Dostum, hiçbir şey söylemene gerek yok. Cesursun, ama daha sonra Kolej İdari Departmanından yedeğimiz geldiğinde hala bu kadar cesur olup olmayacağını gerçekten bilmek istiyorum!” Sun dudaklarının kenarındaki kıpkırmızı kanı sildi ve dövülmüş bir şekilde yere yattı, Wang Baole’ye acımasızca bakarken soğuk bir şekilde güldü. Kolej İdari Departmanından etrafta duran öğrenciler zaten ses iletim halkalarını aktive etmeye ve Kolej İdari Departmanı ile iletişime geçmeye başlamışlardı.
Sonra, hepsi Wang Baole’ye bakarken, gözlerinde düşmanca ve soğuk bir bakış vardı. Daha sonra Kolej İdari Departmanından uzmanlar geldiğinde, önlerindeki şişmanlar korkar ve onlara saldırdıkları için pişman olurlardı.
Bu, özellikle dişlerini gıcırdatan ve Wang Baole’ye yoğun bir öfkeyle bakan uzun yüzlü genç için böyleydi.

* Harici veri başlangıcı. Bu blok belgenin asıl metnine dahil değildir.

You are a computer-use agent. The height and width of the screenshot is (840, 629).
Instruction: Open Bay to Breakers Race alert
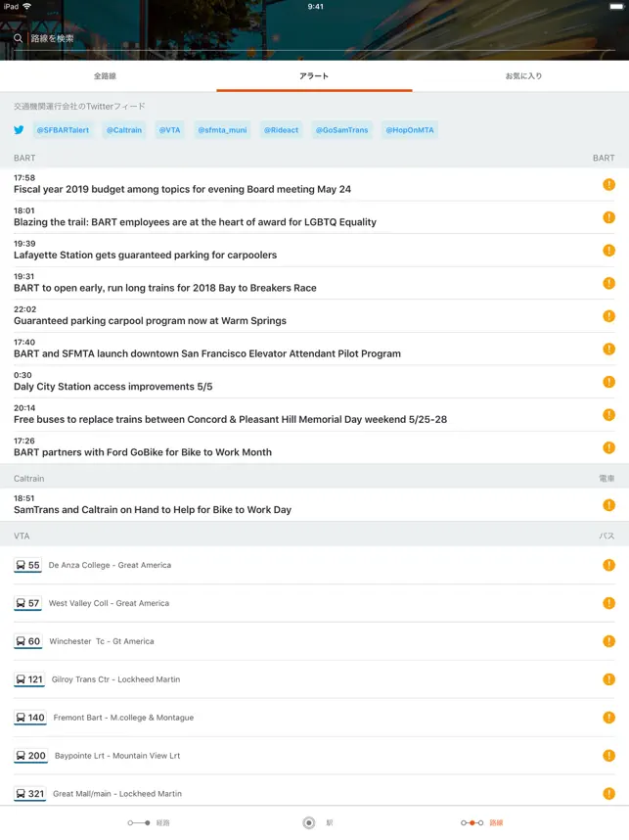(x=165, y=288)
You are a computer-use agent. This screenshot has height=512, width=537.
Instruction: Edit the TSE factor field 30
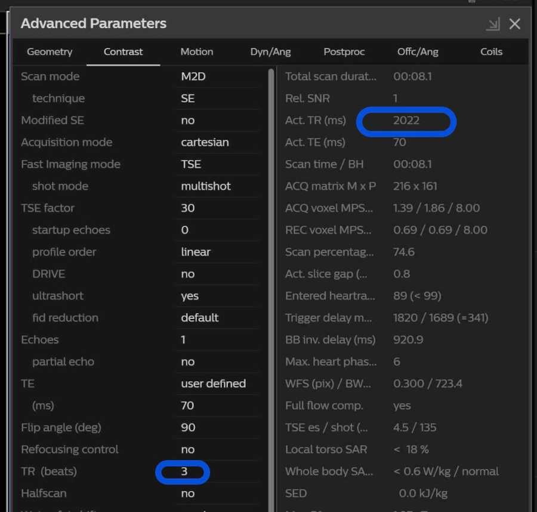(218, 208)

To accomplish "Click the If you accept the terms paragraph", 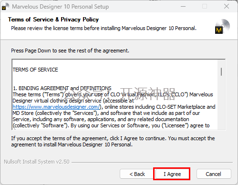I will [113, 142].
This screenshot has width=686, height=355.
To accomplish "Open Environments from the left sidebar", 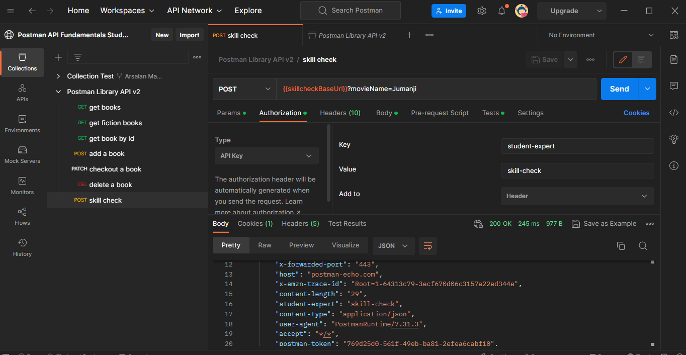I will 22,123.
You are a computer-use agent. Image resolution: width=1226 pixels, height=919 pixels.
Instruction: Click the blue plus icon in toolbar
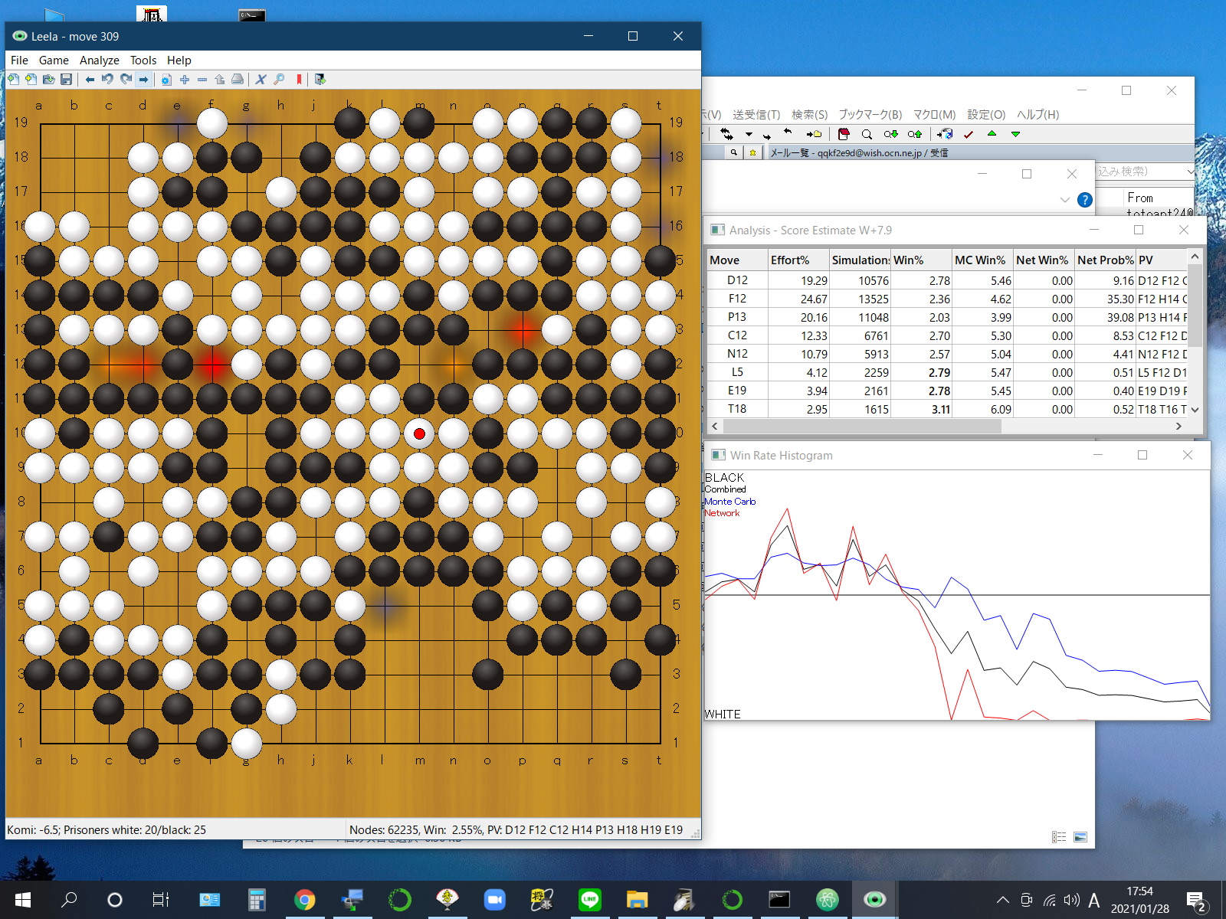coord(185,80)
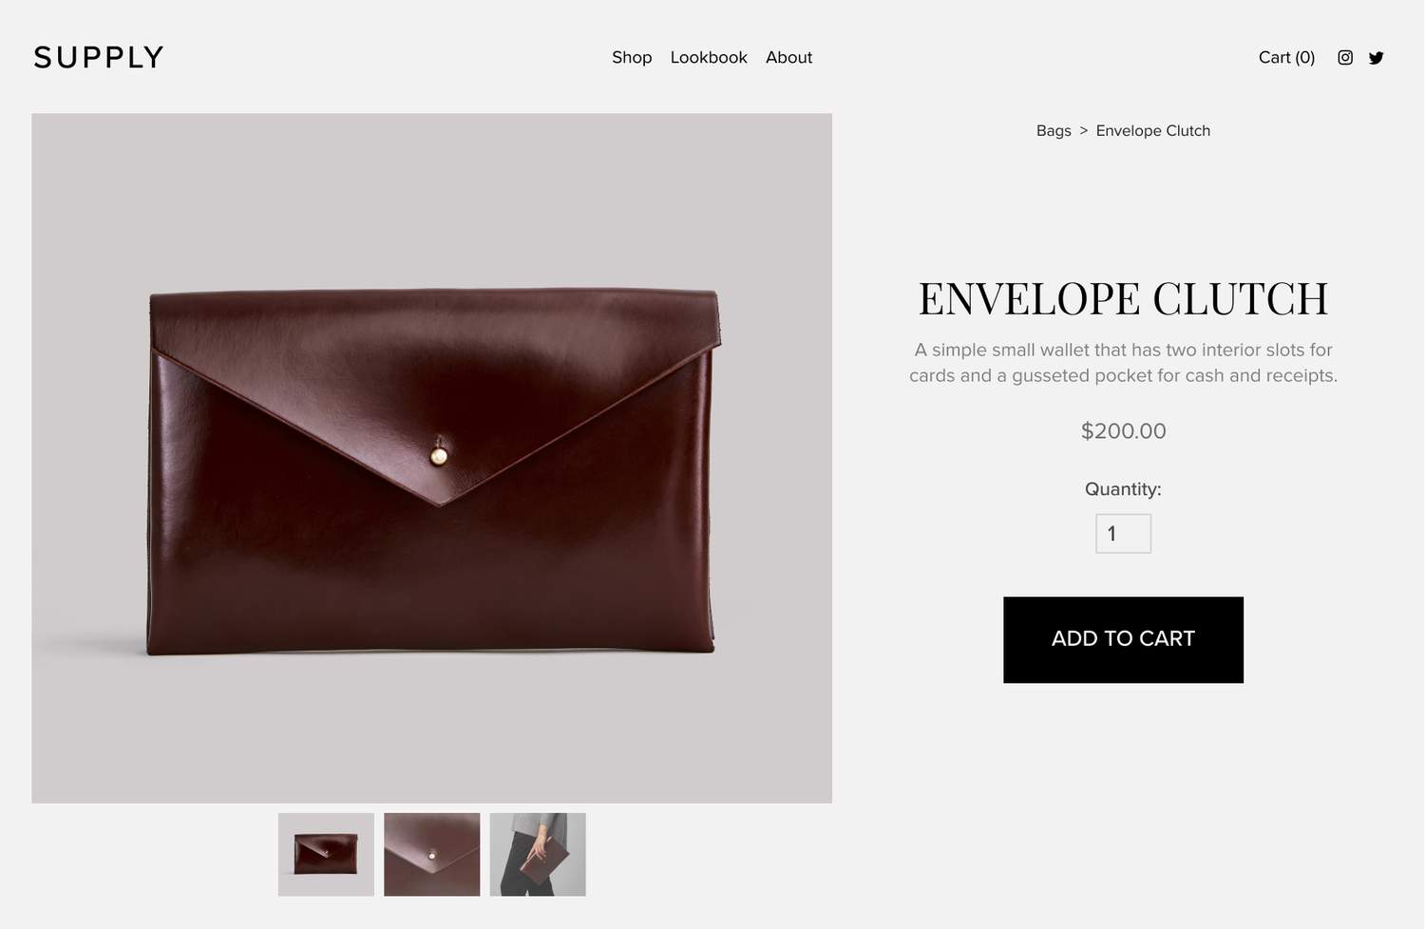Screen dimensions: 1425x929
Task: Click the product description paragraph
Action: pyautogui.click(x=1124, y=363)
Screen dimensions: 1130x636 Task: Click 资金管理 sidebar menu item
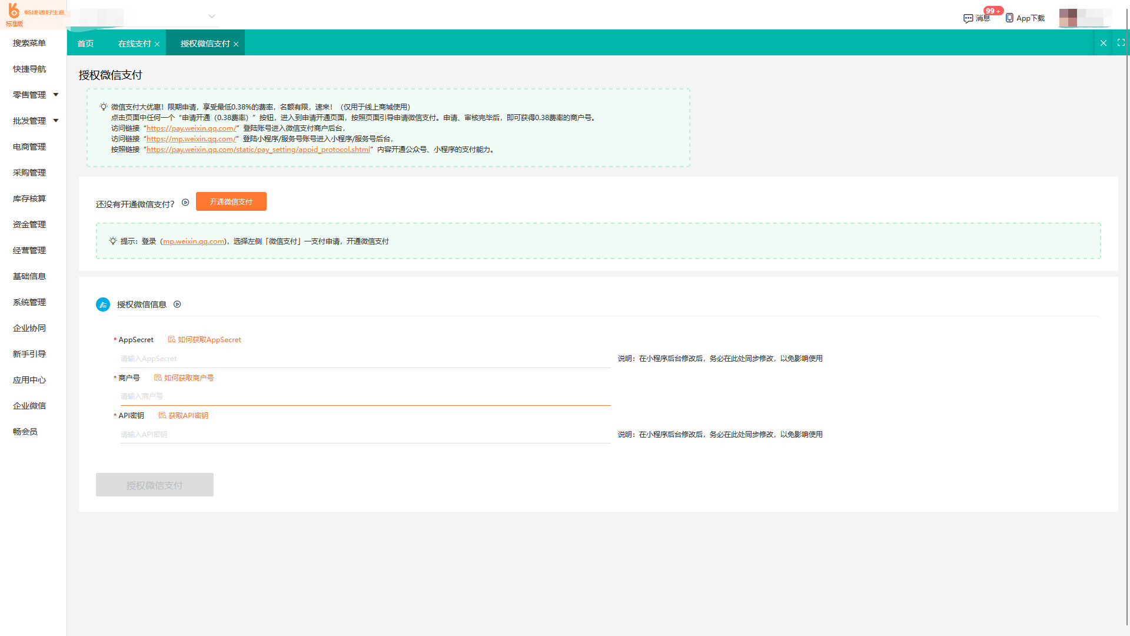(29, 224)
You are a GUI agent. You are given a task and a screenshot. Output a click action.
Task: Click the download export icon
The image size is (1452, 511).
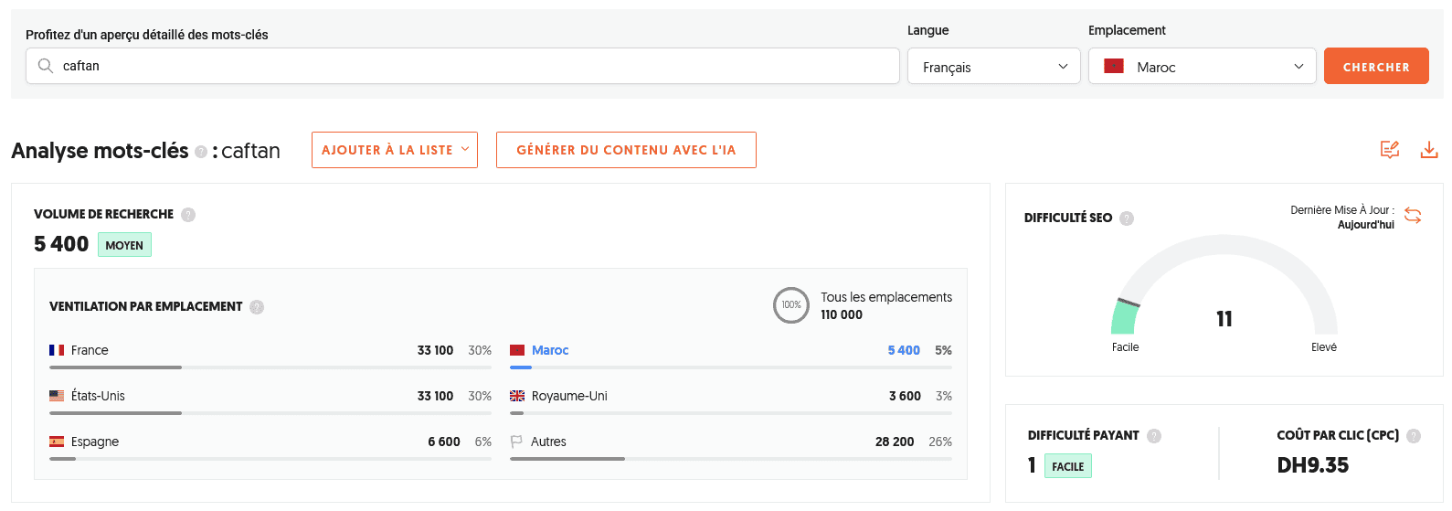tap(1429, 150)
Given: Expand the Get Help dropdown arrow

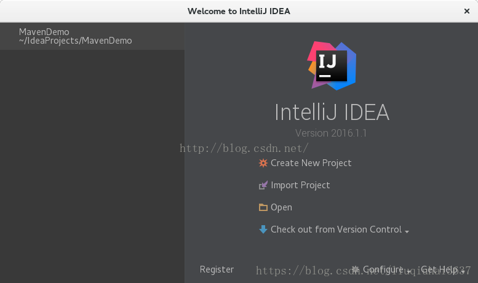Looking at the screenshot, I should pyautogui.click(x=463, y=271).
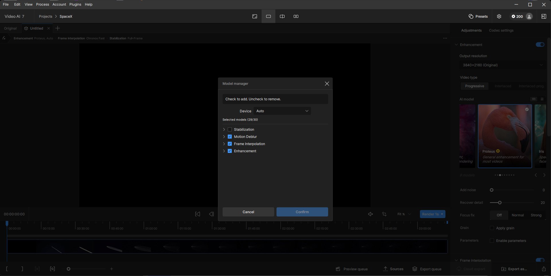551x276 pixels.
Task: Open the Plugins menu
Action: 75,4
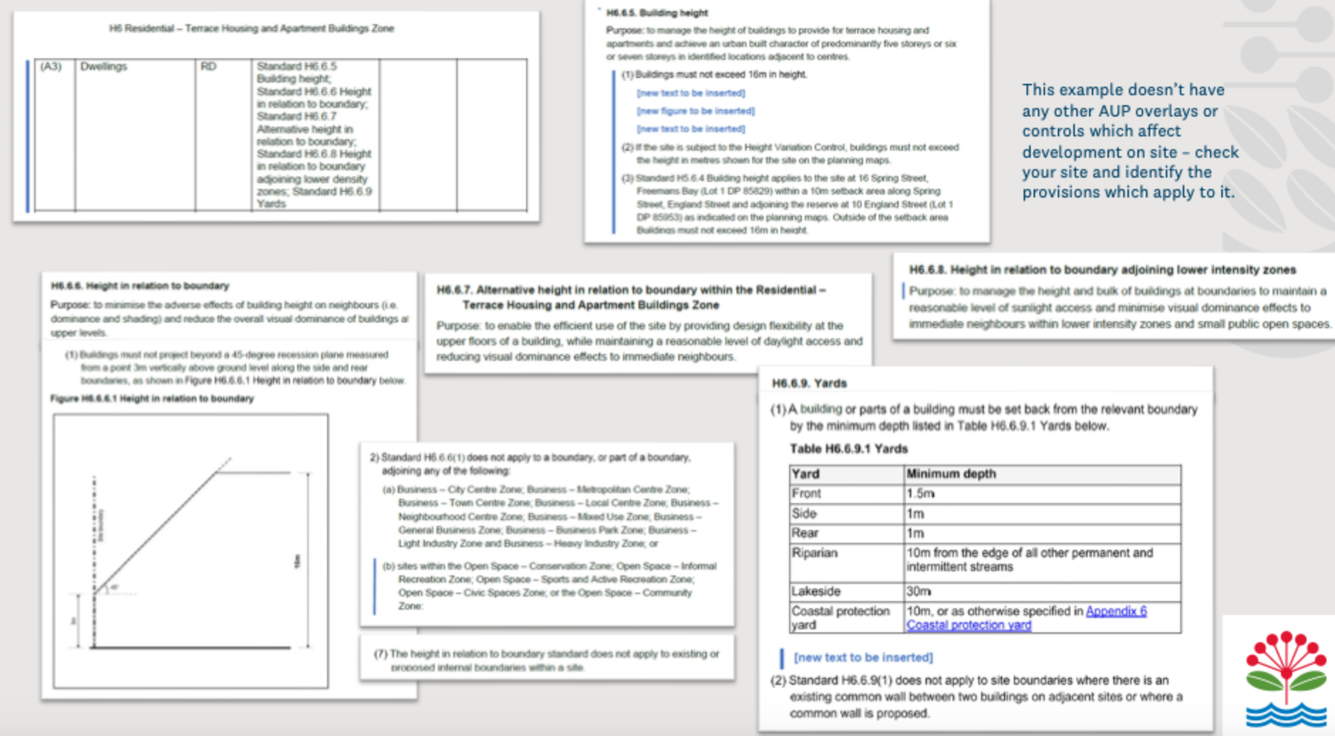Click the Coastal protection yard hyperlink
The width and height of the screenshot is (1335, 736).
[968, 625]
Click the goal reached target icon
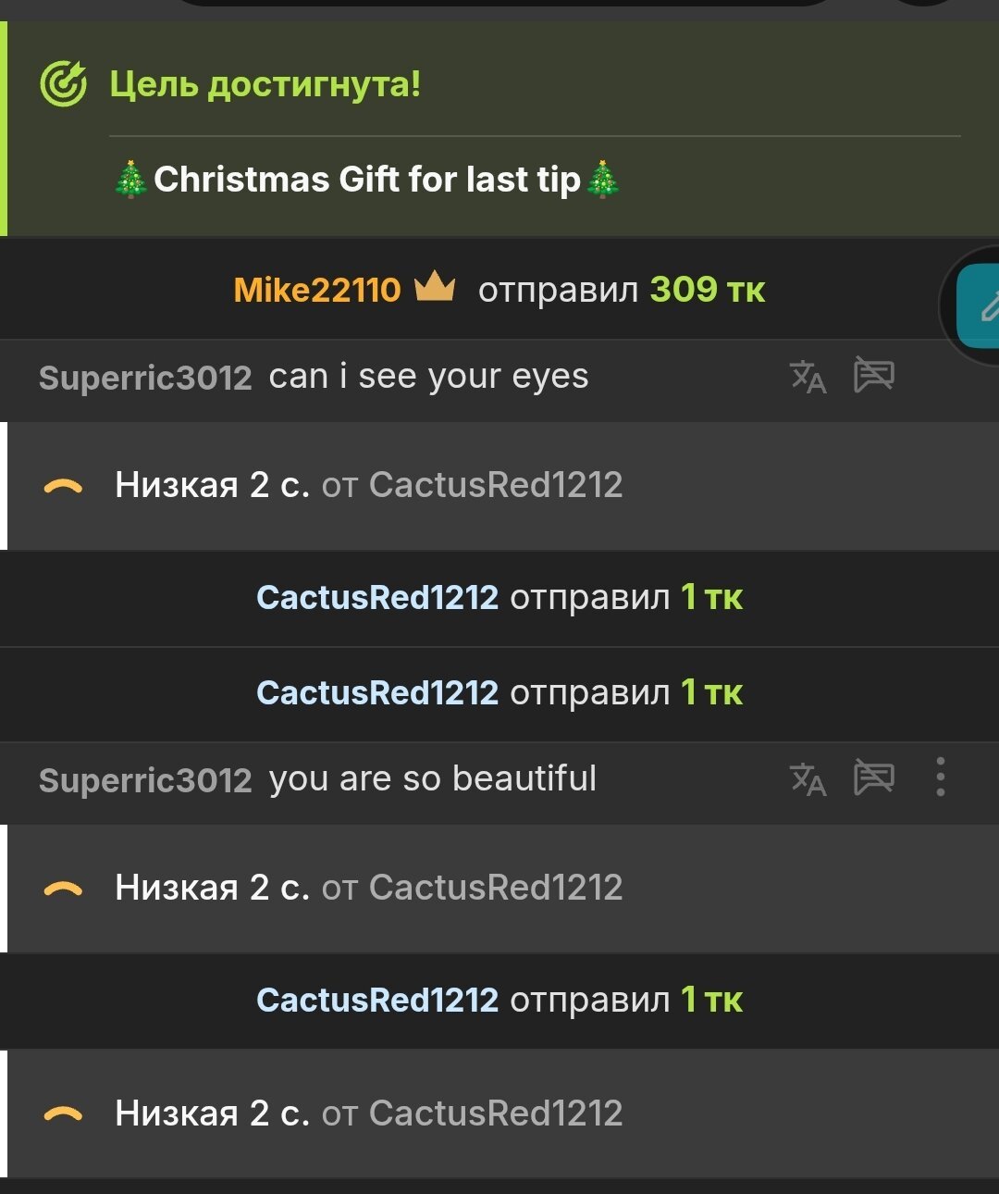The image size is (999, 1194). [63, 85]
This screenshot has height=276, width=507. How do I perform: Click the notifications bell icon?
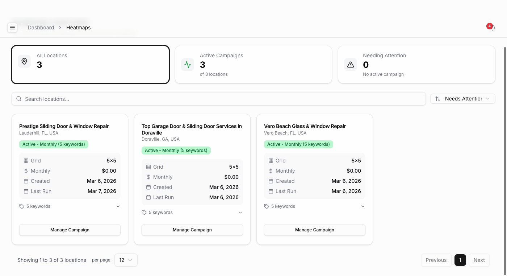click(x=492, y=28)
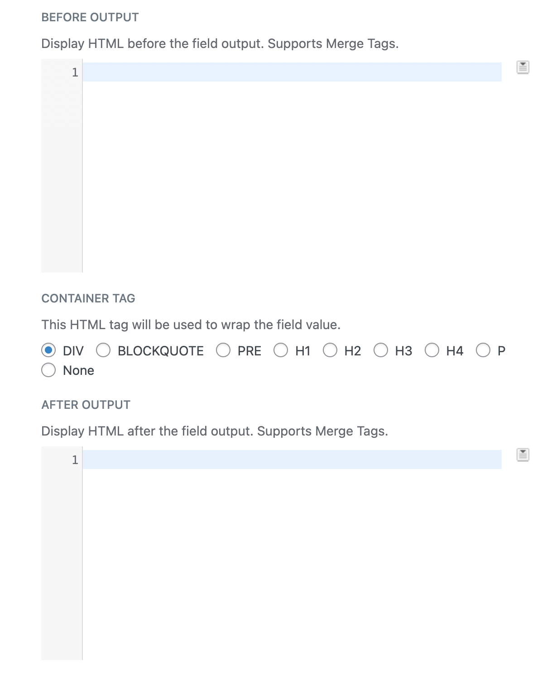Select H3 container tag option
537x680 pixels.
coord(381,350)
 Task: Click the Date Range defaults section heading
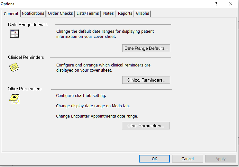pos(28,24)
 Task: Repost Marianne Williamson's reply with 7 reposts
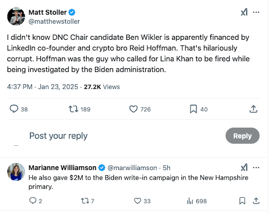(x=85, y=201)
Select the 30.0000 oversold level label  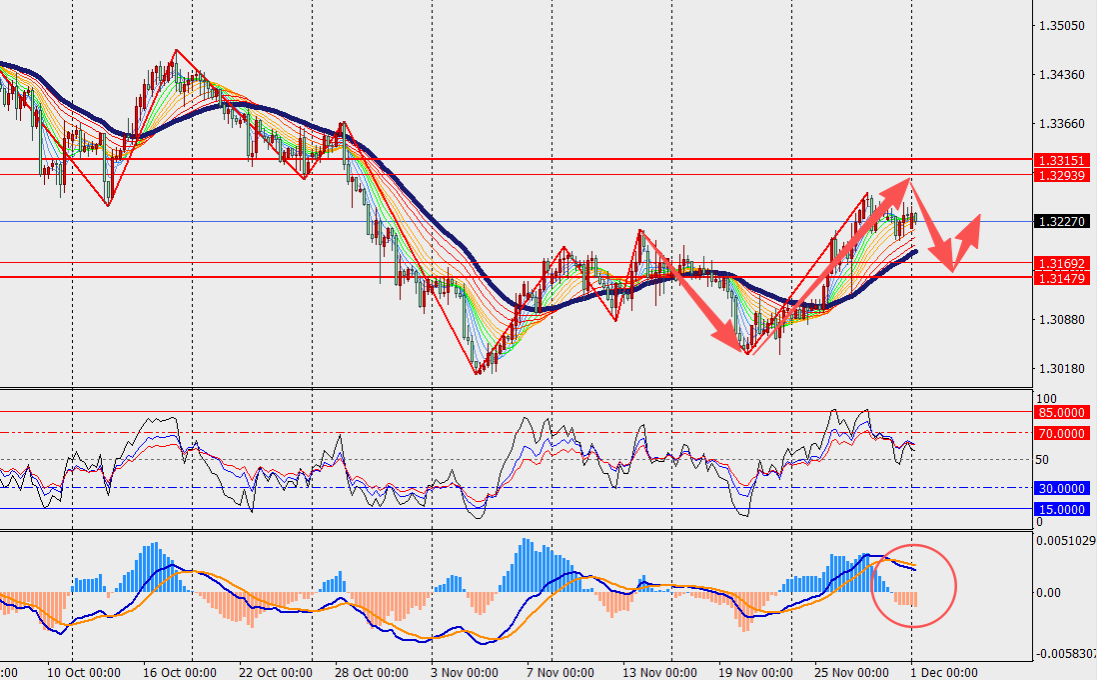pos(1062,488)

Wang Baole kaşlarını kaldırdı ve ses iletim halkasını da geri almaya karar verdi. Kapıyı açmak üzereydi ki sahneyi fark eden Sun anında soğuk bir kahkaha attı.
“Yardım için birini mi buluyorsunuz? Dostum, bugün olanlar hakkında kimseyle konuşmanın bir faydası yok. Eğer seni düzeltemezsem, ben, Güneş Dişi, Diş Güneşi’nin yanından geçeceğim!”
“Beni düzeltir misin?” Wang Baole’nin gözleri, onu daha önce Chen Yutong’a götüren ana takım lideriyle iletişim kurmak için ses iletim halkasını açtığında daha da soğuk bir hava taşıyordu.
“Kıdemli Kardeş Zhou, Müfettiş ana ekibine hala aşina değilim. Lütfen Müfettiş ana ekibine, ekipteki tüm öğrencilerin beş dakika içinde Güney Menzil Pazarı’nda toplanmasını istediğim emri iletmeme yardım edin!”